The researchers also cite a case report from a hospital in Singapore of a previously healthy man who developed diabetic complications after contracting COVID-19. In addition, a 2010 study of 39 patients who were receiving treatment for severe acute respiratory syndrome (SARS) in a Chinese hospital indicated that 20 of these hospitalized patients developed diabetes for the first time.

To address these issues, an international group of leading diabetes researchers have established a global registry of patients with COVID-19–related diabetes. With the registry, they aim to establish the extent and characteristics of new-onset COVID-19 related diabetes and to investigate its pathogenesis, management, and outcomes. The scientists hope that given the short history of human contact with COVID-19, the registry will help us to better understand how COVID-19 related diabetes develops, its natural history and its best management.
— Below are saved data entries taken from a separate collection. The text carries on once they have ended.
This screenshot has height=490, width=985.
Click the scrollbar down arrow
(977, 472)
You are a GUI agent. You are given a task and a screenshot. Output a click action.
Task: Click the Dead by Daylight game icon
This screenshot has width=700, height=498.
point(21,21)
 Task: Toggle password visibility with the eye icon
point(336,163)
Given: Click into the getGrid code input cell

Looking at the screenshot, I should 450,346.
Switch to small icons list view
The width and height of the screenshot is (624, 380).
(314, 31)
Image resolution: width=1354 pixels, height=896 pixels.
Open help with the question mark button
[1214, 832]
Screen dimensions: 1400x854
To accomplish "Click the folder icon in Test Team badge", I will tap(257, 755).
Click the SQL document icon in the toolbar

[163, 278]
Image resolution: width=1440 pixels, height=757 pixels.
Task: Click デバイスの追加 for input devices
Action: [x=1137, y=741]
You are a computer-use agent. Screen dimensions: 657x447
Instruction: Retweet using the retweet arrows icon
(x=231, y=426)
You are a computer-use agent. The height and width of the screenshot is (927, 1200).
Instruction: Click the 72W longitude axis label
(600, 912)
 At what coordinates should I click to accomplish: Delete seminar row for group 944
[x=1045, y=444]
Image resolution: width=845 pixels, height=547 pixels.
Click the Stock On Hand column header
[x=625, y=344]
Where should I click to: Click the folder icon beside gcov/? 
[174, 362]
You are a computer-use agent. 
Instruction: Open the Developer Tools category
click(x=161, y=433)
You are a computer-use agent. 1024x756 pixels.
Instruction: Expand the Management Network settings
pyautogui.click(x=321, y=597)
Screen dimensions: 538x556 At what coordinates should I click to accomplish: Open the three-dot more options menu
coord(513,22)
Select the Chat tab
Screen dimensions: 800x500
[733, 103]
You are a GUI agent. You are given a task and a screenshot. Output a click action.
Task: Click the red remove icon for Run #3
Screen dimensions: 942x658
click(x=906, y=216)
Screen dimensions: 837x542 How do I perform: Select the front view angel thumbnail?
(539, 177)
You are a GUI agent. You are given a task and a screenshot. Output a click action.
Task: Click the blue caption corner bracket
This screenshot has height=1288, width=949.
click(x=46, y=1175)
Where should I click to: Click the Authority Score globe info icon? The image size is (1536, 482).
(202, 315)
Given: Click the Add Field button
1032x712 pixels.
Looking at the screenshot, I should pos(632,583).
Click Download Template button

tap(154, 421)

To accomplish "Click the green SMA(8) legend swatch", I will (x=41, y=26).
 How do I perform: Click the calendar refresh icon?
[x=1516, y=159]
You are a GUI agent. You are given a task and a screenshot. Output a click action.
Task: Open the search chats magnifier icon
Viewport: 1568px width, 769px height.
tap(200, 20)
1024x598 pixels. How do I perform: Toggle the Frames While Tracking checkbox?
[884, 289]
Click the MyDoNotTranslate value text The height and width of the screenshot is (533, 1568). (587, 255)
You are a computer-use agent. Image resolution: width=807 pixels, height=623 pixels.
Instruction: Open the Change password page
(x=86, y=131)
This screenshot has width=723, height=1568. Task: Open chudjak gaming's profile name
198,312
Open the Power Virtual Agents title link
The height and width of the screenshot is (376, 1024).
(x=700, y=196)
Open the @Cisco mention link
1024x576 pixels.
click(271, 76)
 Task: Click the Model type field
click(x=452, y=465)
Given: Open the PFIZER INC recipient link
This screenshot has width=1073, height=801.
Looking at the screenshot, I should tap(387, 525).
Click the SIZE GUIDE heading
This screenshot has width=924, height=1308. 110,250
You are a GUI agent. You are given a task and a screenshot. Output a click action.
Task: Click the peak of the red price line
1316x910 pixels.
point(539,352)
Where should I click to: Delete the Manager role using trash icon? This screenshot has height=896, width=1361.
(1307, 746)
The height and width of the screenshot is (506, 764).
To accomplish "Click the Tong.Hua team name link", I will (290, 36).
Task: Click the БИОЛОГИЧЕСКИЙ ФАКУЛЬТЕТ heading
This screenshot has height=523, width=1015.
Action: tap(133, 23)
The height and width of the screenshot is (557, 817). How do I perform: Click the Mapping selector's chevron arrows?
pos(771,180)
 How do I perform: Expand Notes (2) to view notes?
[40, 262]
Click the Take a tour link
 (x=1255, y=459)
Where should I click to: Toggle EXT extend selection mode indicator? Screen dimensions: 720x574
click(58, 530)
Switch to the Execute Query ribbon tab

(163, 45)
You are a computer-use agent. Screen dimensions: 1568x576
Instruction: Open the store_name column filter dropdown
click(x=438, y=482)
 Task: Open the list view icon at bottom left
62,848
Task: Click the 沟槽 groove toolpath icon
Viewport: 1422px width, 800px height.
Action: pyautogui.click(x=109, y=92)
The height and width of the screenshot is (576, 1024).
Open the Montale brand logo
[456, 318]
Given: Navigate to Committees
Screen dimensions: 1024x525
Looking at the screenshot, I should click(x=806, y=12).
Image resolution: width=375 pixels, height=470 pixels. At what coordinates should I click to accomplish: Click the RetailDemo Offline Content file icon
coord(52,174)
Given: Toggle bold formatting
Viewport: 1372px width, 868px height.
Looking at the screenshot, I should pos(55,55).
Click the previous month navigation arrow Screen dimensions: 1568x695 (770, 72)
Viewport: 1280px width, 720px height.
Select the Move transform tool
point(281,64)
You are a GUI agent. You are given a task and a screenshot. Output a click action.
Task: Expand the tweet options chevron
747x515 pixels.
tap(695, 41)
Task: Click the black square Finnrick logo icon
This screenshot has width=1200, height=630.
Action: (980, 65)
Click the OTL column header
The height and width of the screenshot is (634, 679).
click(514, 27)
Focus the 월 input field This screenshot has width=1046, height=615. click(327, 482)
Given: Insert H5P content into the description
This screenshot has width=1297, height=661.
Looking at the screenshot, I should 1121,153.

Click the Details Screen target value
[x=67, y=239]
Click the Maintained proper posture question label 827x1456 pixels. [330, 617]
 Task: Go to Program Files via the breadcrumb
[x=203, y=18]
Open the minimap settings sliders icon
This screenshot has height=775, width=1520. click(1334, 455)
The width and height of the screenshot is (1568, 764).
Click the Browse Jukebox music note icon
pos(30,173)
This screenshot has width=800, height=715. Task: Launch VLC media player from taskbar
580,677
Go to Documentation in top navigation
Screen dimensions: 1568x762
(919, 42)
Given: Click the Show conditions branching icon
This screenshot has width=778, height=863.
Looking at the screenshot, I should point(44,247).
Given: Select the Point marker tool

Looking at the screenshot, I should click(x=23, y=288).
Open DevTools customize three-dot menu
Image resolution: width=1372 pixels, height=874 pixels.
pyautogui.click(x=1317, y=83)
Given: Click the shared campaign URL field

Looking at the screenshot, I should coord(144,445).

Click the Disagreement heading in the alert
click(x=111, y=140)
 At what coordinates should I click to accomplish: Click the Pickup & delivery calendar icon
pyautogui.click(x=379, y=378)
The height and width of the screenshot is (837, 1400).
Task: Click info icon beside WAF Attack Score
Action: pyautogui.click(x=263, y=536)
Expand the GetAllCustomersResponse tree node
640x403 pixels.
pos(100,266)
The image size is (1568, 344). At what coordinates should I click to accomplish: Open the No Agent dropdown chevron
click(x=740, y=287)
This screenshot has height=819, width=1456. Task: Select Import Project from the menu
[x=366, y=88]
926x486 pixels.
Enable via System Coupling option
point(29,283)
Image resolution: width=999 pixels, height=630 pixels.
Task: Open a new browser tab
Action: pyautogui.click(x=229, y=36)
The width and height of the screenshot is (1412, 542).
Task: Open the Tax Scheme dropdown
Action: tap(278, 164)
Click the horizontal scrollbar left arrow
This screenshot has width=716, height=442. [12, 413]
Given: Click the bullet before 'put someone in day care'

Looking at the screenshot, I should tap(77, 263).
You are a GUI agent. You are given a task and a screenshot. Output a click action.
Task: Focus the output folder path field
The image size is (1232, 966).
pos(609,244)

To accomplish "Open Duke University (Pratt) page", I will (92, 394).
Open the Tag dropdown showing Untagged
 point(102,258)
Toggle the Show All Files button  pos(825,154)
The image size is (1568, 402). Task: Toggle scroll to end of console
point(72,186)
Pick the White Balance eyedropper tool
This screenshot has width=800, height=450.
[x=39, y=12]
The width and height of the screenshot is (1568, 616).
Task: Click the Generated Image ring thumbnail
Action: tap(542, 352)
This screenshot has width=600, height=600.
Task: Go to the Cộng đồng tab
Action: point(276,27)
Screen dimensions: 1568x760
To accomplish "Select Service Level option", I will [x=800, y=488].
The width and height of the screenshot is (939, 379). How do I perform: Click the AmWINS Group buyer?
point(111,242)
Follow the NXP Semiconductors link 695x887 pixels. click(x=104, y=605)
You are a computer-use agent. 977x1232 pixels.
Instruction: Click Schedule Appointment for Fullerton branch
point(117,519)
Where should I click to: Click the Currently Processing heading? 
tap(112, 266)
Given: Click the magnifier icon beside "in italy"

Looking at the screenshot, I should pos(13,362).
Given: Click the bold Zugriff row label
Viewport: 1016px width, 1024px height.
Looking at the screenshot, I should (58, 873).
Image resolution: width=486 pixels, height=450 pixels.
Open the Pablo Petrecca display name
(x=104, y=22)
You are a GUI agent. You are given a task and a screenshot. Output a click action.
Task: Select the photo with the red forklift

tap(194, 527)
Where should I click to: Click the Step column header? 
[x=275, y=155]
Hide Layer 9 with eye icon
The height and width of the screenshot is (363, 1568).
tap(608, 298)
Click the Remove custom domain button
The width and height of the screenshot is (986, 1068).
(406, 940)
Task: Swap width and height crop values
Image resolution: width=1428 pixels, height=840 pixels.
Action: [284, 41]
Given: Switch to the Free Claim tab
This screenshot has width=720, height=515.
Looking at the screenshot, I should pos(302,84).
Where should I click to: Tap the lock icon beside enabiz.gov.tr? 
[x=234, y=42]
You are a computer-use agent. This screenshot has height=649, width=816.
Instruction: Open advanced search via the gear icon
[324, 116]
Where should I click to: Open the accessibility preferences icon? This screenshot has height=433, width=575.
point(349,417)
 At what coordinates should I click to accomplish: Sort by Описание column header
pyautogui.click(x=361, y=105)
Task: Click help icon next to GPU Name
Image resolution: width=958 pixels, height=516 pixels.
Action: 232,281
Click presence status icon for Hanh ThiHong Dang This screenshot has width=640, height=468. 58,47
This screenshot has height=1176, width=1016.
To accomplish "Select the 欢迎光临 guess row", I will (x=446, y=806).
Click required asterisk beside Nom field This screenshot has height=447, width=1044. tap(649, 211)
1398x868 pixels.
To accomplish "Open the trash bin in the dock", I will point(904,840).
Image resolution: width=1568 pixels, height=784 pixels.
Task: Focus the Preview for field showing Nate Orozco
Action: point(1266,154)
There are still many questions unanswered. As Paul Zimmet, professor of diabetes at Monash University in Melbourne, Australia, and a co-lead investigator in the project said: “We don’t yet know the magnitude of new-onset diabetes in COVID-19 and if it will persist or resolve after the infection, and if so, whether or not COVID-19 increases risk of future diabetes. By establishing this global registry, we are calling on the international medical community to rapidly share relevant clinical observations that can help answer these questions.”